Citeren Michael Orlitzky via clamav-users <clamav-users@lists.clamav.net>:

On 2020-08-21 08:11, Arjen de Korte via clamav-users wrote:
Citeren Michael Orlitzky via clamav-users <clamav-users@lists.clamav.net>:

On 2020-08-21 04:45, Arjen de Korte via clamav-users wrote:

It is not clear to me what problem this patch intends to solve (for a
systemd service it is absolute not required from a security point of
view). The PIDFile should be writable by vscan user only anyway.


With a Type=forking service, systemd will send SIGTERM to the contents
of the PID file as root.

Not unconditionally. See the following from 'man 5 systemd.service':

    "The PID file does not need to be owned by a privileged user, but if it
     is owned by an unprivileged user additional safety restrictions are
     enforced: the file may not be a symlink to a file owned by a different
     user (neither directly nor indirectly), and the PID file must refer to
     a process already belonging to the service."

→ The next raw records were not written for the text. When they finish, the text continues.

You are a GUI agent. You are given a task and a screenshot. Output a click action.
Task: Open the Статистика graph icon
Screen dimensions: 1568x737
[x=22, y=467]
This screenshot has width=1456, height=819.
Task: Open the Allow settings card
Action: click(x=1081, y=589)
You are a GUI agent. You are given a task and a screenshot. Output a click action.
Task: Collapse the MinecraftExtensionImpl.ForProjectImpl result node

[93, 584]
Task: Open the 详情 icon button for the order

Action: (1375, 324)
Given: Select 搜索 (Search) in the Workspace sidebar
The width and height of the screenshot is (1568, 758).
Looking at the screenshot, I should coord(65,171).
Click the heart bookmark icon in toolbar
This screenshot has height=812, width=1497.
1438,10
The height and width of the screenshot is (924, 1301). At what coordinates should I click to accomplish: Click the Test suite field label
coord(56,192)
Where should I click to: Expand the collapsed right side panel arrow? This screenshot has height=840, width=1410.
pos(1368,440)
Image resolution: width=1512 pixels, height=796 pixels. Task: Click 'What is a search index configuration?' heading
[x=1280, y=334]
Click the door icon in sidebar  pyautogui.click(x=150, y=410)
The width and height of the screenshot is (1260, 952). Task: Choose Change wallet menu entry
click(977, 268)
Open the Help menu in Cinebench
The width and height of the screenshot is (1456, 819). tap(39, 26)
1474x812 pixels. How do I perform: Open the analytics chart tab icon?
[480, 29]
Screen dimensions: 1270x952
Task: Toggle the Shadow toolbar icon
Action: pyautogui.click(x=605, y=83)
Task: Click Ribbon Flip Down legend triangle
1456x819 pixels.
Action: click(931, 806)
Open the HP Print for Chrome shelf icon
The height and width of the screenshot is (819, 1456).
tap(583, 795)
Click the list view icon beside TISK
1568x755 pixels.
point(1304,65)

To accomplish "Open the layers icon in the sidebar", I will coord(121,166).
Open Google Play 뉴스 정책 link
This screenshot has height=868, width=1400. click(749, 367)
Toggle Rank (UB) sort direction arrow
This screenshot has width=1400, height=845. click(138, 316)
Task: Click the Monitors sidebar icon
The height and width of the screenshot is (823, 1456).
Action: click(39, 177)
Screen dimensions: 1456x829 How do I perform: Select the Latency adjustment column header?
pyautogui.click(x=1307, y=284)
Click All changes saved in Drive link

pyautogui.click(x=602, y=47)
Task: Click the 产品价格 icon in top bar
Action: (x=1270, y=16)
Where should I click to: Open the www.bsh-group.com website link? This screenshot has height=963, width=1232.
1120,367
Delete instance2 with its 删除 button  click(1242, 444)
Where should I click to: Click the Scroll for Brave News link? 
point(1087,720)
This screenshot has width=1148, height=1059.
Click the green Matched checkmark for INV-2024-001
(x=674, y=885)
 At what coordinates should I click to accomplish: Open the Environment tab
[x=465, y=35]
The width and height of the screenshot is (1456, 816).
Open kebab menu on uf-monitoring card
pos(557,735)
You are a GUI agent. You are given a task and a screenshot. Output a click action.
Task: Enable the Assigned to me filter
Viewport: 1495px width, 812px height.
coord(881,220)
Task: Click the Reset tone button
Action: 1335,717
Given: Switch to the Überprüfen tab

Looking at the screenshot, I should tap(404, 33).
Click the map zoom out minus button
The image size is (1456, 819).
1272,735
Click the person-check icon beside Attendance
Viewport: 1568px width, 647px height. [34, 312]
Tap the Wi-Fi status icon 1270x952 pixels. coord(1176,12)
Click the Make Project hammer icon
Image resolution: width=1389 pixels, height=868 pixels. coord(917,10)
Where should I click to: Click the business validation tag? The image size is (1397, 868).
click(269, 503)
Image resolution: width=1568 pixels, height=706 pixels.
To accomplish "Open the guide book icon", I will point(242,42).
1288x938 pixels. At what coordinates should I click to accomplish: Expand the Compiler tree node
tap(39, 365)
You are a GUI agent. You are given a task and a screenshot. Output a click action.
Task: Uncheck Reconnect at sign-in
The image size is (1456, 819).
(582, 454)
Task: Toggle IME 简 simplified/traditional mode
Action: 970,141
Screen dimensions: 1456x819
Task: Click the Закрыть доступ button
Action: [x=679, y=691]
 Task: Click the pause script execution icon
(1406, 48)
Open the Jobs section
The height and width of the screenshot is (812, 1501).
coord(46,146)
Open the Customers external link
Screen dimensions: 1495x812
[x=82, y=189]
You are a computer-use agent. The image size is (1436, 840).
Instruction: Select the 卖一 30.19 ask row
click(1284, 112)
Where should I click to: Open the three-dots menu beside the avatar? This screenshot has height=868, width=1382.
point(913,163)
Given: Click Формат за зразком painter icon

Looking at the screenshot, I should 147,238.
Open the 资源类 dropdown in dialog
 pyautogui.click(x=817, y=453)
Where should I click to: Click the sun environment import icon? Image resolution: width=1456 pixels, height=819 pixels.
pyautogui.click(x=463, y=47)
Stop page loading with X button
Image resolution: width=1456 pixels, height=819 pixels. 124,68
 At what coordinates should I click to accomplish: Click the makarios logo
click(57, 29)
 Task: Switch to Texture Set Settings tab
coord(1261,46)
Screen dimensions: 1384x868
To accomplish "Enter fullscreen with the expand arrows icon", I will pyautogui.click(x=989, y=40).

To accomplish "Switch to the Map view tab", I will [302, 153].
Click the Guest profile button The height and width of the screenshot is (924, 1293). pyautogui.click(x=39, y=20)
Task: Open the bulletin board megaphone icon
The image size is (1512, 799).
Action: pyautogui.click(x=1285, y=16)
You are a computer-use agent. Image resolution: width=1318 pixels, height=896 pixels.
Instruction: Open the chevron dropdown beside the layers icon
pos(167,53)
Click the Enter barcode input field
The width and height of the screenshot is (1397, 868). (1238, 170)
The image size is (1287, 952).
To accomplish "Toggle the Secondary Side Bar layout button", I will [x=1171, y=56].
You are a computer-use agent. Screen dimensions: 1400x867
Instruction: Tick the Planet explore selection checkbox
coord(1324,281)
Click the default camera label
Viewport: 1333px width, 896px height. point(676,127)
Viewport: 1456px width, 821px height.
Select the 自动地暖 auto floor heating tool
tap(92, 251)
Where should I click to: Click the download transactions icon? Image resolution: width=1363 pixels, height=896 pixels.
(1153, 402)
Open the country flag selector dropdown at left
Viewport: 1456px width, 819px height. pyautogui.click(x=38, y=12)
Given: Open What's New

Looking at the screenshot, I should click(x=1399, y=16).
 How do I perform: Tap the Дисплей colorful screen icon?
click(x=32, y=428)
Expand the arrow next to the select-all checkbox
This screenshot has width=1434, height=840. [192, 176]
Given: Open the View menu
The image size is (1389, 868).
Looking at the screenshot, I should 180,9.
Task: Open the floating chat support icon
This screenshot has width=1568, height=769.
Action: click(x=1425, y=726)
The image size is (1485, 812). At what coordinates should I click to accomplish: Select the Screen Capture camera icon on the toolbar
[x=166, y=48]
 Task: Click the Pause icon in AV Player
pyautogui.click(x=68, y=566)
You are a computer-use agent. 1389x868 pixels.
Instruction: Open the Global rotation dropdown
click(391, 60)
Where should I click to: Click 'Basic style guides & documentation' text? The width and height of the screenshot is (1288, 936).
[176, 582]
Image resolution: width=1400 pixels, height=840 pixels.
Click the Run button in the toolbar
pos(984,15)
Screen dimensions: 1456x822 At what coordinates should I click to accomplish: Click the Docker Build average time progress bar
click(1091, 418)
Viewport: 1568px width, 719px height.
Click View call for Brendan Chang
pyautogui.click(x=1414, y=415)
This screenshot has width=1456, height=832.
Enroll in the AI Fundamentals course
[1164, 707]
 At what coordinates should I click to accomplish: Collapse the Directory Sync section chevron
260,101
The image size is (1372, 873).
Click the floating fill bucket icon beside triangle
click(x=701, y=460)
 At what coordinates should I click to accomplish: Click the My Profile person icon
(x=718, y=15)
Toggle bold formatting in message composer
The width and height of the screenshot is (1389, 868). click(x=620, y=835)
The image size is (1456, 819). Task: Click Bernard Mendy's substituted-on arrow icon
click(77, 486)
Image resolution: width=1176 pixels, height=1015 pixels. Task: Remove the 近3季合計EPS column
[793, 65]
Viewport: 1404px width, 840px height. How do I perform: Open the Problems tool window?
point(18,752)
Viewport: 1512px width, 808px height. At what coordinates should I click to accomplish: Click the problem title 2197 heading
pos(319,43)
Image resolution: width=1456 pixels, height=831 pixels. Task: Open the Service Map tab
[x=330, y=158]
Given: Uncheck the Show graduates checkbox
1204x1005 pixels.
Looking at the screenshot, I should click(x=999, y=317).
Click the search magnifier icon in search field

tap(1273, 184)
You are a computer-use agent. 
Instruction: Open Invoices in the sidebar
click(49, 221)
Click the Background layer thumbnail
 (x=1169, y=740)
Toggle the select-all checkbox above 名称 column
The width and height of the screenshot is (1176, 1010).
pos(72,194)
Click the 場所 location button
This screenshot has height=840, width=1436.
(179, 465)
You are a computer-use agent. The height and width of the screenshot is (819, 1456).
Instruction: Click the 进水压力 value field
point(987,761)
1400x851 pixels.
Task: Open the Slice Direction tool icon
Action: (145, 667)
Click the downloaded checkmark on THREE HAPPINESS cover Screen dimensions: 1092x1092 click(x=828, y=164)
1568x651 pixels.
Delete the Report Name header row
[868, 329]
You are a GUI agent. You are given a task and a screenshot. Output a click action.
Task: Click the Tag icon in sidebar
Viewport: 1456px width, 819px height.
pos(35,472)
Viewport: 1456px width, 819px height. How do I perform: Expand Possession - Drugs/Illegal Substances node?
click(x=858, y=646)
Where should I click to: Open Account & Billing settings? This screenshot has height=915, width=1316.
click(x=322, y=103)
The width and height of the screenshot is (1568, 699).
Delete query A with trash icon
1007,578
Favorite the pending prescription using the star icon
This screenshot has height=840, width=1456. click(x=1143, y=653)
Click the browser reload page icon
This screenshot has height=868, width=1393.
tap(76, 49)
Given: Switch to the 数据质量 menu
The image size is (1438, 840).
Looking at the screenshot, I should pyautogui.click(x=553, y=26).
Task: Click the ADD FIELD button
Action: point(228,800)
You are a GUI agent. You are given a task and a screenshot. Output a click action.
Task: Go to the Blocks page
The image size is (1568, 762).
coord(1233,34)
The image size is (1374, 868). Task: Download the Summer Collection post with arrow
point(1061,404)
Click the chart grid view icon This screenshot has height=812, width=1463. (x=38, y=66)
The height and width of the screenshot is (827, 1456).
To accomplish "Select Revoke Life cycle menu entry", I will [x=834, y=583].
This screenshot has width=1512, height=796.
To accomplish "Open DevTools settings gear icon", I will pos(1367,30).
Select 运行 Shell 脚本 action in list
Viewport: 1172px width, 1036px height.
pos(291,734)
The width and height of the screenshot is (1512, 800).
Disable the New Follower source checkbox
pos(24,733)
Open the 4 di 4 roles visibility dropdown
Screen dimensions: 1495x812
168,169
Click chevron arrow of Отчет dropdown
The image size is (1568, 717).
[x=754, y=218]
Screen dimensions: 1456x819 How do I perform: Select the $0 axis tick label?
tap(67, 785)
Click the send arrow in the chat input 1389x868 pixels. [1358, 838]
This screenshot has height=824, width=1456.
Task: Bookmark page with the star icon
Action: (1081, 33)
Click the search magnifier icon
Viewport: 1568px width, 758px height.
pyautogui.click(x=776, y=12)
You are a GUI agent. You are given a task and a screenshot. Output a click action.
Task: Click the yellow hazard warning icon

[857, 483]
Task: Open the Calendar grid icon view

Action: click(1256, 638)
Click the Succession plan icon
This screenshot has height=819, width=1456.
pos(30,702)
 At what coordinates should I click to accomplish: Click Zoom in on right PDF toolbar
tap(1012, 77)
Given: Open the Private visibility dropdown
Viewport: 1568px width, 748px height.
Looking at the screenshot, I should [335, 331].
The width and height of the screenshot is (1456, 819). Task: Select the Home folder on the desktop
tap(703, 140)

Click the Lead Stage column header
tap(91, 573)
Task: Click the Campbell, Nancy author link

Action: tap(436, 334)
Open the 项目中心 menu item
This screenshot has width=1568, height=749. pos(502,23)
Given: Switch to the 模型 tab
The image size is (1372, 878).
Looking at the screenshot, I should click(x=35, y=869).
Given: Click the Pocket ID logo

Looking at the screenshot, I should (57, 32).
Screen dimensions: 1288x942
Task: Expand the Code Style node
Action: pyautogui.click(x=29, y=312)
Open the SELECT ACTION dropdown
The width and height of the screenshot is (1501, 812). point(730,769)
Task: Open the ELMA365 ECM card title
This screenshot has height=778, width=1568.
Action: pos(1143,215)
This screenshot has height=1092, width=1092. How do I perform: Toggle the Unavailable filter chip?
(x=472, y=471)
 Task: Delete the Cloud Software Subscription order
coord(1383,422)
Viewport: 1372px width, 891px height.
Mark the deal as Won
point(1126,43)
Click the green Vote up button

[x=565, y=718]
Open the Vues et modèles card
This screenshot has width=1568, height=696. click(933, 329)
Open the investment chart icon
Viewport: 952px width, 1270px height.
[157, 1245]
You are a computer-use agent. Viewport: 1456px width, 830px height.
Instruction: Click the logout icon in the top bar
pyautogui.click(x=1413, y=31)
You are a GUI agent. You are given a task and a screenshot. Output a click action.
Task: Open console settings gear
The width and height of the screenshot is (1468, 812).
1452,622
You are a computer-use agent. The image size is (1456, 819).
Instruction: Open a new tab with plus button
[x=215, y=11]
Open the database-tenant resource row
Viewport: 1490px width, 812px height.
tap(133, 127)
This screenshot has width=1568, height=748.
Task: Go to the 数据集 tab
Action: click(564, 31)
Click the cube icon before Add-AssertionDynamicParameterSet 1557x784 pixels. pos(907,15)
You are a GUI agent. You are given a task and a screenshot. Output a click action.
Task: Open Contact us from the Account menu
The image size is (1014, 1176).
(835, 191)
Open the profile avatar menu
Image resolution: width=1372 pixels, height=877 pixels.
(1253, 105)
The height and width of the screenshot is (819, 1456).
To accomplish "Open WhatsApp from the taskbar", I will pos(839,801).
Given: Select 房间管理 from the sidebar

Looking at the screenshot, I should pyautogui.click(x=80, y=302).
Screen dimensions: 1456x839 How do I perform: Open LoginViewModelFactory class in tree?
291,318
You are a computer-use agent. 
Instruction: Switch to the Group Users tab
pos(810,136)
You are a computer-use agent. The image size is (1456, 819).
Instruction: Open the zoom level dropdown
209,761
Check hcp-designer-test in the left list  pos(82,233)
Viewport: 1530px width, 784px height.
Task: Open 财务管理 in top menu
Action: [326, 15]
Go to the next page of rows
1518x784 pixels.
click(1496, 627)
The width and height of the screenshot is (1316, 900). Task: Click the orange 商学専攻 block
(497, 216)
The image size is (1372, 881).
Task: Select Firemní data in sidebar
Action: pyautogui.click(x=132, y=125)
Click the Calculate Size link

That's good to hear (and is news to me), and maybe they've found another
way to prevent this vulnerability in systemd.


If the "vscan" user can put whatever he wants
in the PID file, then he can kill root processes.

See above: you're trying to fix a problem that doesn't exist.

However, systemd isn't the only service manager, and the problem still
exists in all of the other ones. Systemd is able to avail itself of
platform-specific features in brand-new Linux kernels. SysV init,
OpenRC, and others must stick to real or de-facto standard tools, and
there is no standard way to implement what systemd says they've done.

That may be, but now you have replaced it with two processes that run in the foreground, one of them as unpriviledged user and one as root (probably to delete the PIDFile upon exit). I don't consider this progress.

Are you using the upstream systemd service?

No, we're using "Type=forking" since the clamd.service can take
several minutes to start and we don't want to start services that
depend on it before it actually finished starting up. Creating the
socket beforehand is not a solution, as clamd won't start serving any
requests until it has actually finished starting up.

That's fine, now you just need to synchronize the PIDFile and PidFile
entries in your systemd service and clamd.conf, respectively.

No, as stated before, systemd doesn't need the PIDFile at all. It keeps track of the processes it started without the help of a PIDFile. It *can* use a PIDFile if you provide it with one and the only thing it will do with that is to remove that file if the service doesn't do it itself upon exit. Nothing more, it is not used for process control. There is absolutely no need for a PIDFile in the clamd.service, even with Type=forking.

I suggest
/run/clamd.pid, or any other location that is writable only by root.

It's fine where it is now. See above: systemd doesn't care.

It defaults to Type=simple, and runs clamd in the foreground.

See above. Actually, with this patch clamd wil always run in the
foreground, as daemonizing is now completely broken. Up to and
including 0.102.4, starting clamd on the commandline without any
further options would just start the daemon and return. Now, it never
returns.
That's not true, your service file just needs to know where the PID file
lives. It always did, but somehow it managed to not crash in the past.

No, it doesn't, see above. Even if I start clamd on the commandline (which should then daemonize, unless told by --foreground to stay in the foreground) without any of this. This is a regression and has nothing to do with systemd.

In that case, your clamd daemon
shouldn't be creating a PID file at all -- systemd should take care of
it when it shoves the process into the background. PidFile should be
left unset in clamd.conf.

There is no PIDFile in the clamd.service file as systemd doesn't need
that here (even when running as Type=forking). The same goes for
freshclam.service. Systemd has other ways to keep track of which
processes it has started and will not use the PIDFile unless you tell
it to do so (with the above mentioned restrictions).

Well empirically that's not true, because it isn't working. Add PIDFile
entries to your service files when using Type=forking, and synchronize
them with the PidFile lines in clamd.conf and freshclam.conf.

Makes no difference at all. Even without using systemd, clamd doesn't daemonize anymore, it will always run in the foreground.